> **Given request**: Give the part of the rows that opens with the line containing "Task: Collapse the Anteckningar section" and closes with the line containing "Proceed to Checkout" as a two-column CSV headed instruction and response. Use one CSV line per row, and put each row's text and its answer in their own quoted fields with line breaks replaced by spaces.

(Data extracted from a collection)
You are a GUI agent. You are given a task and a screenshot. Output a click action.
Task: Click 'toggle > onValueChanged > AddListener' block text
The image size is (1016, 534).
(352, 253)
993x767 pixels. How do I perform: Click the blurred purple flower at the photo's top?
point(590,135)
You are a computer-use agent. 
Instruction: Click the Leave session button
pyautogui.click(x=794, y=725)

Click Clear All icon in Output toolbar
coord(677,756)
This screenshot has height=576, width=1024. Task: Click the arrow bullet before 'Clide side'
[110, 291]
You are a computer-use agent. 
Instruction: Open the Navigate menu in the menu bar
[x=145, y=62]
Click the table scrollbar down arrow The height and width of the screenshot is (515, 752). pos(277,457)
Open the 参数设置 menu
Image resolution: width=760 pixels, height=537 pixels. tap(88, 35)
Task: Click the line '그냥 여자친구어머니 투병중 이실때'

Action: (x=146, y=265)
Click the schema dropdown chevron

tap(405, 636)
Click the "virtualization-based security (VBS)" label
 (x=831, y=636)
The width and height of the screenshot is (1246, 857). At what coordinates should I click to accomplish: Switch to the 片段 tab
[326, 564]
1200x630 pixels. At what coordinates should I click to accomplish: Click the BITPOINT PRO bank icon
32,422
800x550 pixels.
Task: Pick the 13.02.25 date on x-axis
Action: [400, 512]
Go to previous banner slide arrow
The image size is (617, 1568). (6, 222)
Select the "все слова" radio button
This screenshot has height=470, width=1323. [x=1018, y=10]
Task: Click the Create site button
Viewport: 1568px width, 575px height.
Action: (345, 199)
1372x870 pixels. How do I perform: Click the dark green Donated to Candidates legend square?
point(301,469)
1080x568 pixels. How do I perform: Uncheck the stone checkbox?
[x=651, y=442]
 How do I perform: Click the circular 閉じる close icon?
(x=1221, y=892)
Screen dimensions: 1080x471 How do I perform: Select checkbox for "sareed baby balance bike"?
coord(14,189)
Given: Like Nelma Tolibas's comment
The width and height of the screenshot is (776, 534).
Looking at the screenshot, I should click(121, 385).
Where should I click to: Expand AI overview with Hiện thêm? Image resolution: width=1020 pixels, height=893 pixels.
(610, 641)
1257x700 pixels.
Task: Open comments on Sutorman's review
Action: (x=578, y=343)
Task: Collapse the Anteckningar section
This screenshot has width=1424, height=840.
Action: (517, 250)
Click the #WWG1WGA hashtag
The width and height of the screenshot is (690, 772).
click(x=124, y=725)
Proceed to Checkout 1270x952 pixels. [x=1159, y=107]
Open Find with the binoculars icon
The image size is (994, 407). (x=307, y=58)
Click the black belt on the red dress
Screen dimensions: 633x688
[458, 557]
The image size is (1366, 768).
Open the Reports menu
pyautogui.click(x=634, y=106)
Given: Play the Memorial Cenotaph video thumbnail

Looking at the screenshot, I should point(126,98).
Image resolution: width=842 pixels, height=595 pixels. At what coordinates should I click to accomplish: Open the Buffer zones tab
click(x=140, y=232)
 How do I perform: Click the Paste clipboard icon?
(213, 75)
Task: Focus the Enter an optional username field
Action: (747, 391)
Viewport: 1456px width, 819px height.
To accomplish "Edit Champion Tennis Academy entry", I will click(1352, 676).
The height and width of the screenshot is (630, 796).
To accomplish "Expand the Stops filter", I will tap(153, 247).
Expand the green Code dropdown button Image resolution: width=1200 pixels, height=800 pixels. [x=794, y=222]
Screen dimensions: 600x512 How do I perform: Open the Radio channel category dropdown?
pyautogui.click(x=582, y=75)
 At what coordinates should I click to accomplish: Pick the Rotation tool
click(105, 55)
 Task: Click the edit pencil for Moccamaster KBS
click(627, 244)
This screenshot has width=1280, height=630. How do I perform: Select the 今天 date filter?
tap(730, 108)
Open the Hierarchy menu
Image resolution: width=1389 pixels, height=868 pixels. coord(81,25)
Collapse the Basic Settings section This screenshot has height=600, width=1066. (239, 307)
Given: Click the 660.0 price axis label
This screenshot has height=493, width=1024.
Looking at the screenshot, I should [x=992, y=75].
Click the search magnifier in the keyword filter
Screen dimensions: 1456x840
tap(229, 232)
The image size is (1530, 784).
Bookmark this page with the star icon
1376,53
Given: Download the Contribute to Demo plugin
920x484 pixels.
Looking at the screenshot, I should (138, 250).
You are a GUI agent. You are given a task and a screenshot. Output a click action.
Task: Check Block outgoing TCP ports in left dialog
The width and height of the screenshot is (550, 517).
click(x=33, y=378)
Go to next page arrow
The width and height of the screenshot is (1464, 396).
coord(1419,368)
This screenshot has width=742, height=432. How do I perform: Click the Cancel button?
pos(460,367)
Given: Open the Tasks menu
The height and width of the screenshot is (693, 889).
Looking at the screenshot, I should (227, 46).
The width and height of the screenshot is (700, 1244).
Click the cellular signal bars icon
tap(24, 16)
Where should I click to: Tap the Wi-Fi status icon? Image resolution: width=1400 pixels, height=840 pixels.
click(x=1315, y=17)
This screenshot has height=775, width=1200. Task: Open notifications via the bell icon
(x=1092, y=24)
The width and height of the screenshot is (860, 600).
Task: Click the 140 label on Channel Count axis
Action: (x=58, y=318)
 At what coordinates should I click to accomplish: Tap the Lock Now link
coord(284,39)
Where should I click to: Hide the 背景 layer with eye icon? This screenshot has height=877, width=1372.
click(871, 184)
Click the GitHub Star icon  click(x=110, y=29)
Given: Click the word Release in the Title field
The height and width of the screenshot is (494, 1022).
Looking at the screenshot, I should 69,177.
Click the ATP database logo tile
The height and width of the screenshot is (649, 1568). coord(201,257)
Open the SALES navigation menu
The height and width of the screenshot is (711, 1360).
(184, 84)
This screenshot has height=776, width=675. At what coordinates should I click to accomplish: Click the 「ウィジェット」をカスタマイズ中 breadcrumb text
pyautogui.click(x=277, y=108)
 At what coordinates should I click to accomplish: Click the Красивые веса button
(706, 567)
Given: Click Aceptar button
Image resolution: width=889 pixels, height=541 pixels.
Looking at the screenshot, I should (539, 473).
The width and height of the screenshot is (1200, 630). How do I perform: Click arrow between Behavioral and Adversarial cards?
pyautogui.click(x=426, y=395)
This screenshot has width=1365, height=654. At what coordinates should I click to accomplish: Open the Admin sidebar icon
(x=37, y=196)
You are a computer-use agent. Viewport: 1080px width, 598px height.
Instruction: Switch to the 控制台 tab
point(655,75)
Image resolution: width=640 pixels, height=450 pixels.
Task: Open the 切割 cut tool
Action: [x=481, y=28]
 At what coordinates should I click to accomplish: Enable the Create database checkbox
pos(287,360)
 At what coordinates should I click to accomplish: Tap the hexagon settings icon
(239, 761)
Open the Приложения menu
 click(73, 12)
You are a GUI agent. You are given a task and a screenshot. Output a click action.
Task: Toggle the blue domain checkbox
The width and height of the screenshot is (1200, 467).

> **Written reply**:
instruction,response
"Task: Collapse the Anteckningar section This screenshot has width=1424, height=840.","Action: (517, 250)"
"Click the #WWG1WGA hashtag The width and height of the screenshot is (690, 772).","click(x=124, y=725)"
"Proceed to Checkout 1270x952 pixels.","[x=1159, y=107]"